3. **Find the mean:** Since 18 ounces is *below* the mean by 1.23 ounces, we can find the mean by adding this distance to 18 ounces. So, the mean (μ) = 18 + 1.23 = 19.23 ounces.

Alternative answer

Answer: 19.23 ounces Explain
This is a question about how to find the average (mean) of something when you know how spread out the data is (standard deviation) and what percentage of things fall below a certain value (normal distribution percentiles). . The solving step is:

First, we know that only 2% of the containers weigh less than 18 ounces. This means 18 ounces is pretty low down on the scale! For a normal distribution (which is like a bell curve), we can use a special "lookup" trick called a Z-score to figure out how many "standard deviation steps" away from the average (mean) 18 ounces is. When 2% of the data is below a certain point, that point corresponds to a Z-score of about -2.05. The negative sign just means it's below the average.

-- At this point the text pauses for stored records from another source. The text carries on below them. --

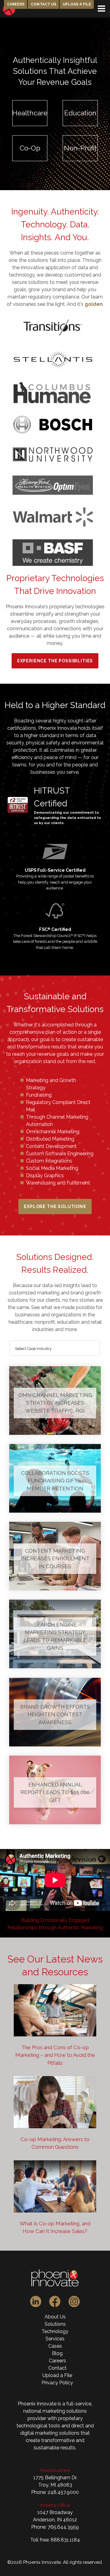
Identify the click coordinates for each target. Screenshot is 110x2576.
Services (55, 2339)
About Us (55, 2317)
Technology (55, 2331)
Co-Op (30, 148)
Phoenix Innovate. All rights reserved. (63, 2562)
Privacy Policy (57, 2383)
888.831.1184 (65, 2540)
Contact (57, 2368)
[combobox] (55, 1348)
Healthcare (29, 113)
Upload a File (77, 4)
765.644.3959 (63, 2527)
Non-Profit (80, 148)
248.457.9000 (63, 2492)
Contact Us (43, 4)
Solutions (55, 2324)
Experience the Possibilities (55, 660)
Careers (15, 4)
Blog (57, 2353)
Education (80, 113)
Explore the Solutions (55, 1206)
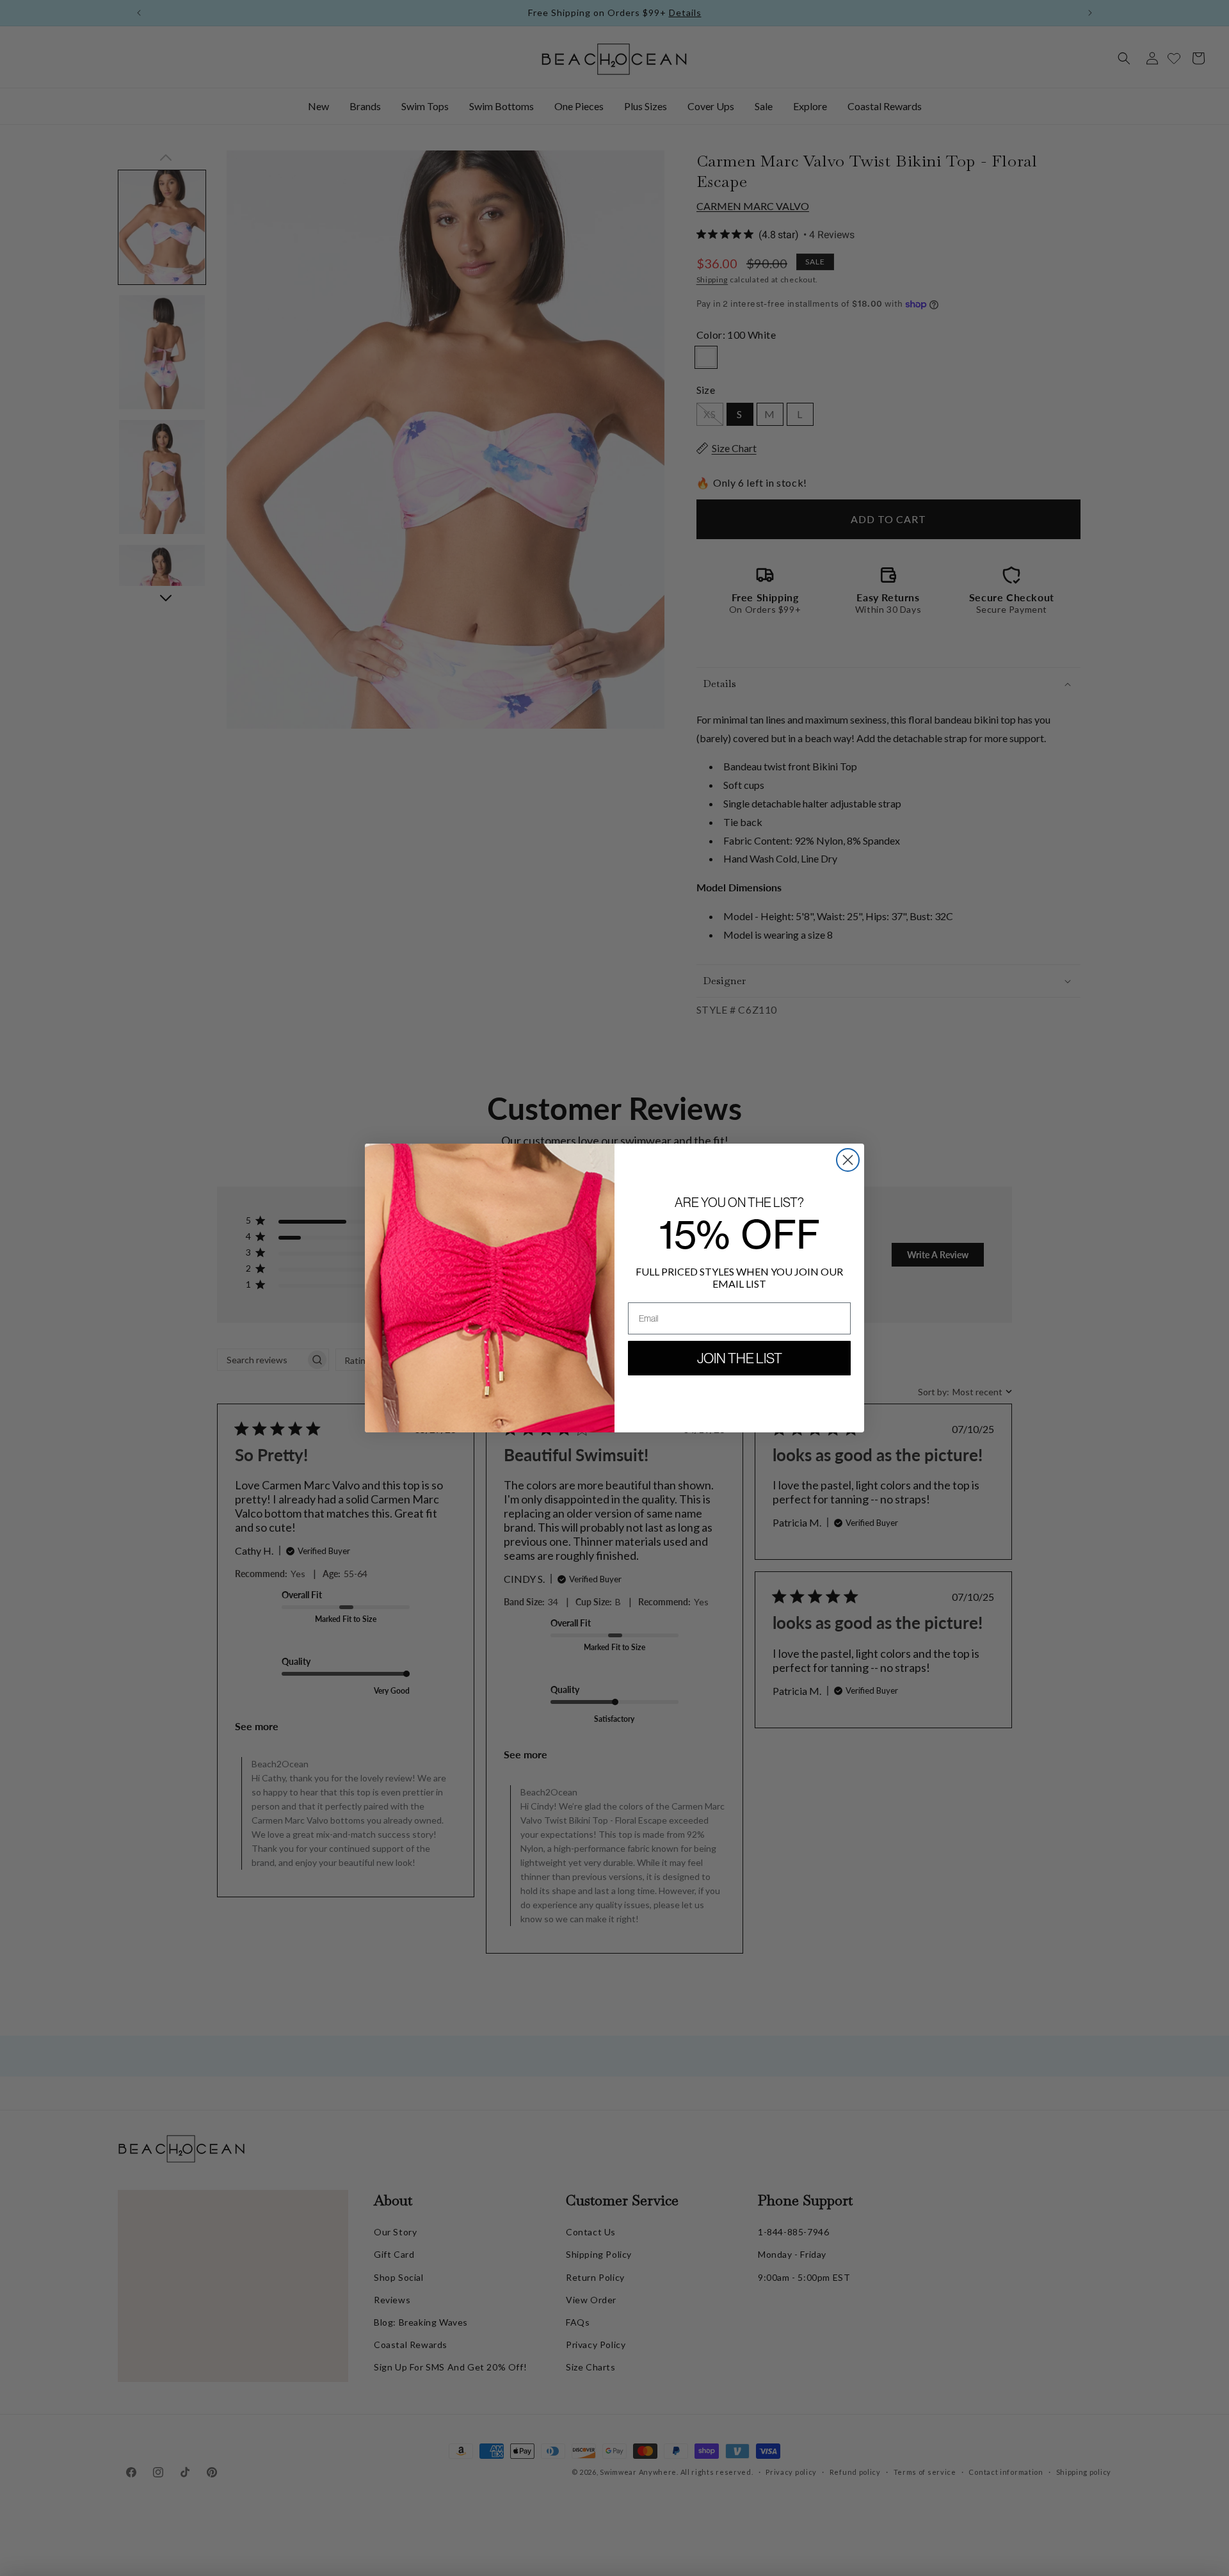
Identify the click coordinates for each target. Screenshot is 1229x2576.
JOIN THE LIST (739, 1358)
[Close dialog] (848, 1160)
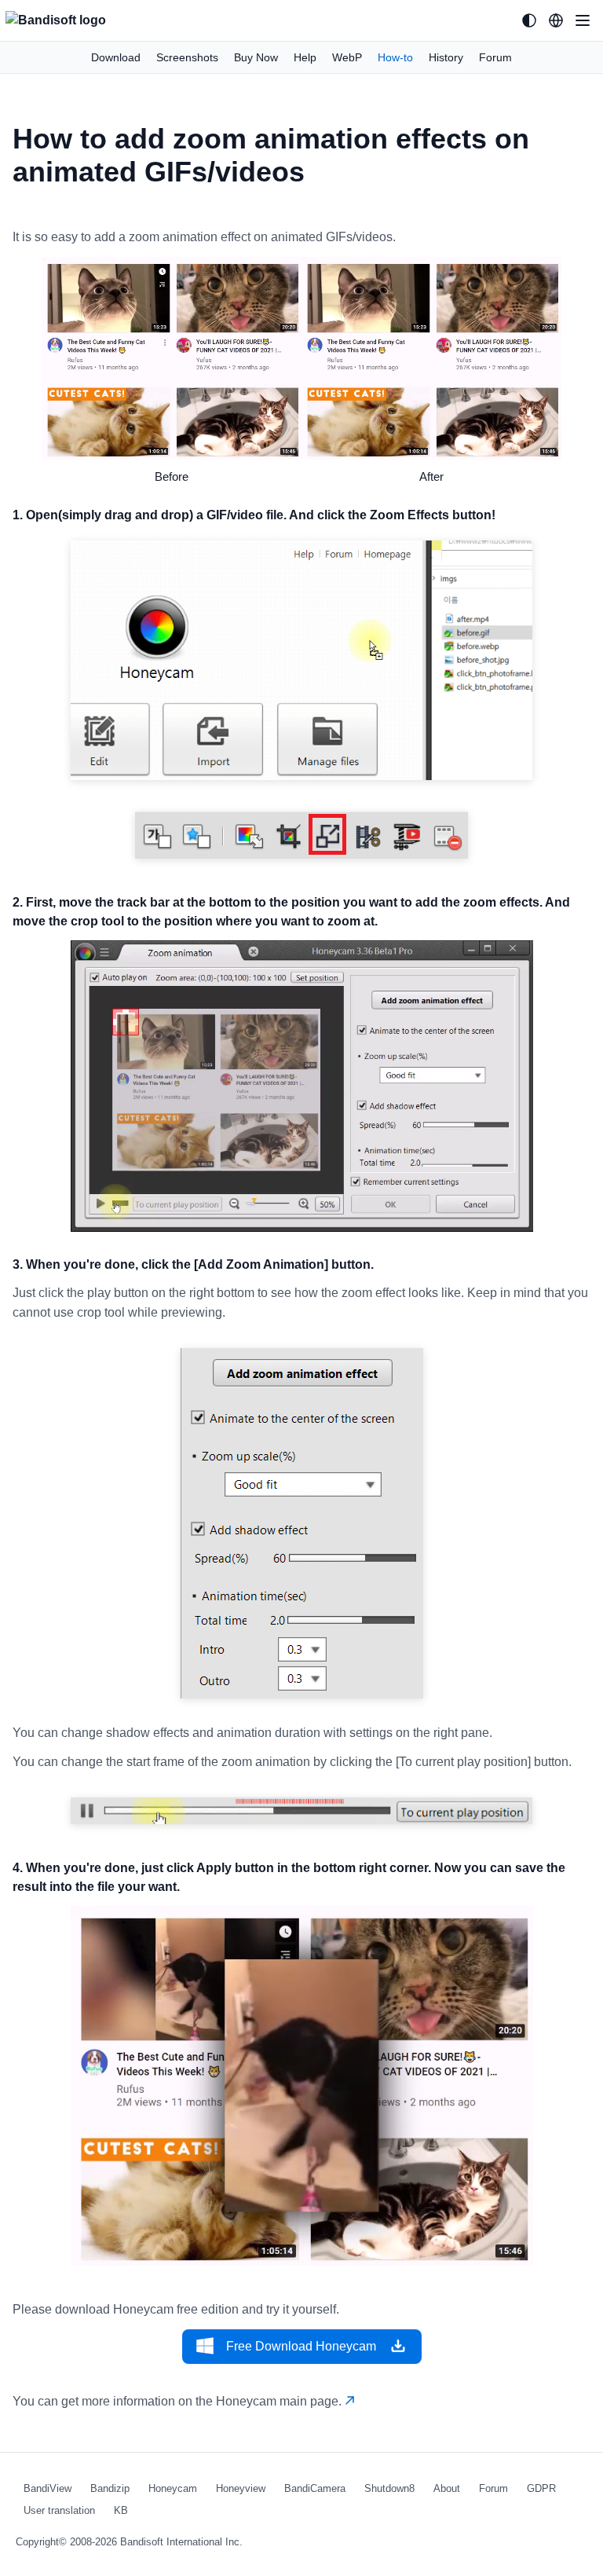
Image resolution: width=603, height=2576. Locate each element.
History (446, 57)
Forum (495, 57)
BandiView (47, 2488)
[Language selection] (555, 20)
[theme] (529, 20)
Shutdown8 (389, 2488)
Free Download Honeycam (301, 2346)
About (446, 2488)
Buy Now (256, 57)
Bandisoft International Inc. (181, 2542)
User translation (59, 2510)
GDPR (541, 2488)
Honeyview (240, 2488)
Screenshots (187, 57)
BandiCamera (314, 2488)
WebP (347, 57)
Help (305, 57)
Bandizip (110, 2488)
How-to (395, 57)
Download (116, 57)
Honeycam (172, 2488)
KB (121, 2510)
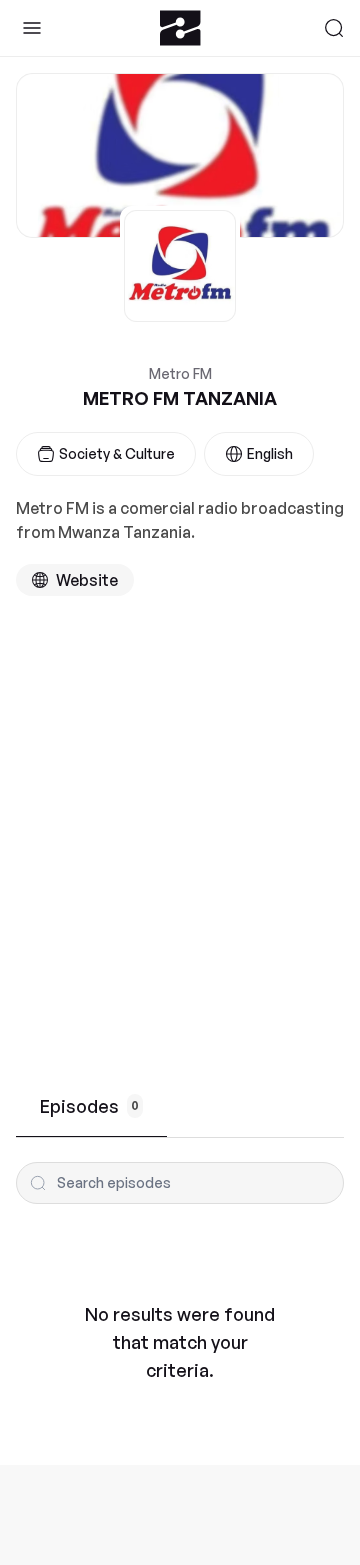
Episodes (89, 1106)
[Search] (334, 28)
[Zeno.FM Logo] (180, 28)
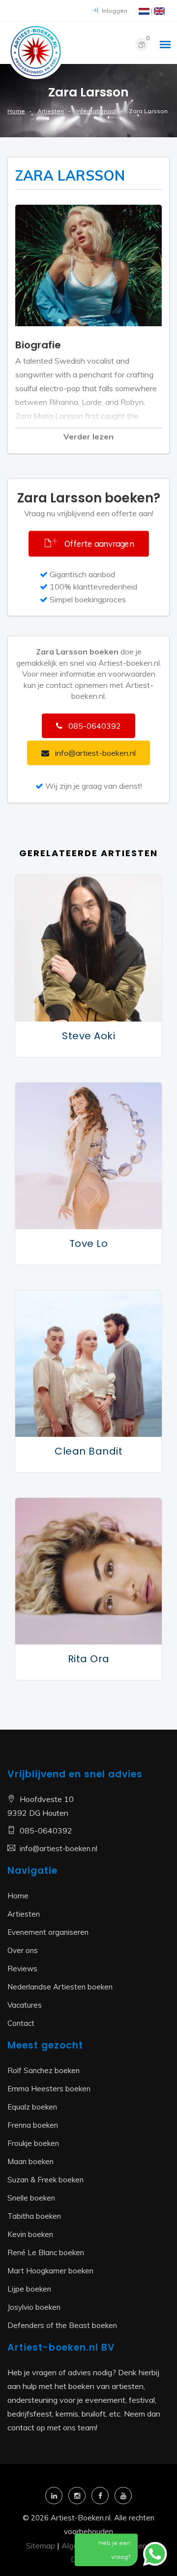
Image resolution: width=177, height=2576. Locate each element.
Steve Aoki (88, 1036)
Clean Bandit (88, 1451)
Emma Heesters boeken (48, 2088)
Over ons (22, 1950)
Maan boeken (30, 2161)
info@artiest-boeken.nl (58, 1848)
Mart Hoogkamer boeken (50, 2270)
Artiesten (50, 111)
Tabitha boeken (34, 2216)
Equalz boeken (32, 2106)
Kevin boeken (30, 2234)
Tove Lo (88, 1243)
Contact (20, 2023)
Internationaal (96, 111)
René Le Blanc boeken (45, 2252)
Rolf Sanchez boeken (43, 2070)
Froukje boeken (33, 2143)
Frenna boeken (32, 2125)
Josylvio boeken (33, 2307)
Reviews (22, 1968)
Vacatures (24, 2005)
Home (16, 111)
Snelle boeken (31, 2198)
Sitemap (40, 2545)
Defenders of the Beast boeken (62, 2325)
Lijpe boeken (29, 2289)
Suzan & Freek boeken (45, 2179)
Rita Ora (89, 1659)
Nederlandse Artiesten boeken (60, 1986)
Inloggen (113, 10)
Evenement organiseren (47, 1932)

Next, we know what one "standard deviation step" is worth – it's 0.6 ounces! So, if 18 ounces is 2.05 standard deviation steps below the average, it means it's 2.05 multiplied by 0.6 ounces away from the average.
2.05 * 0.6 ounces = 1.23 ounces.

This means 18 ounces is 1.23 ounces *less* than the average filling weight. To find the average, we just add that difference back to 18 ounces!
18 ounces + 1.23 ounces = 19.23 ounces.

So, the machine must be set to fill containers with an average weight of 19.23 ounces.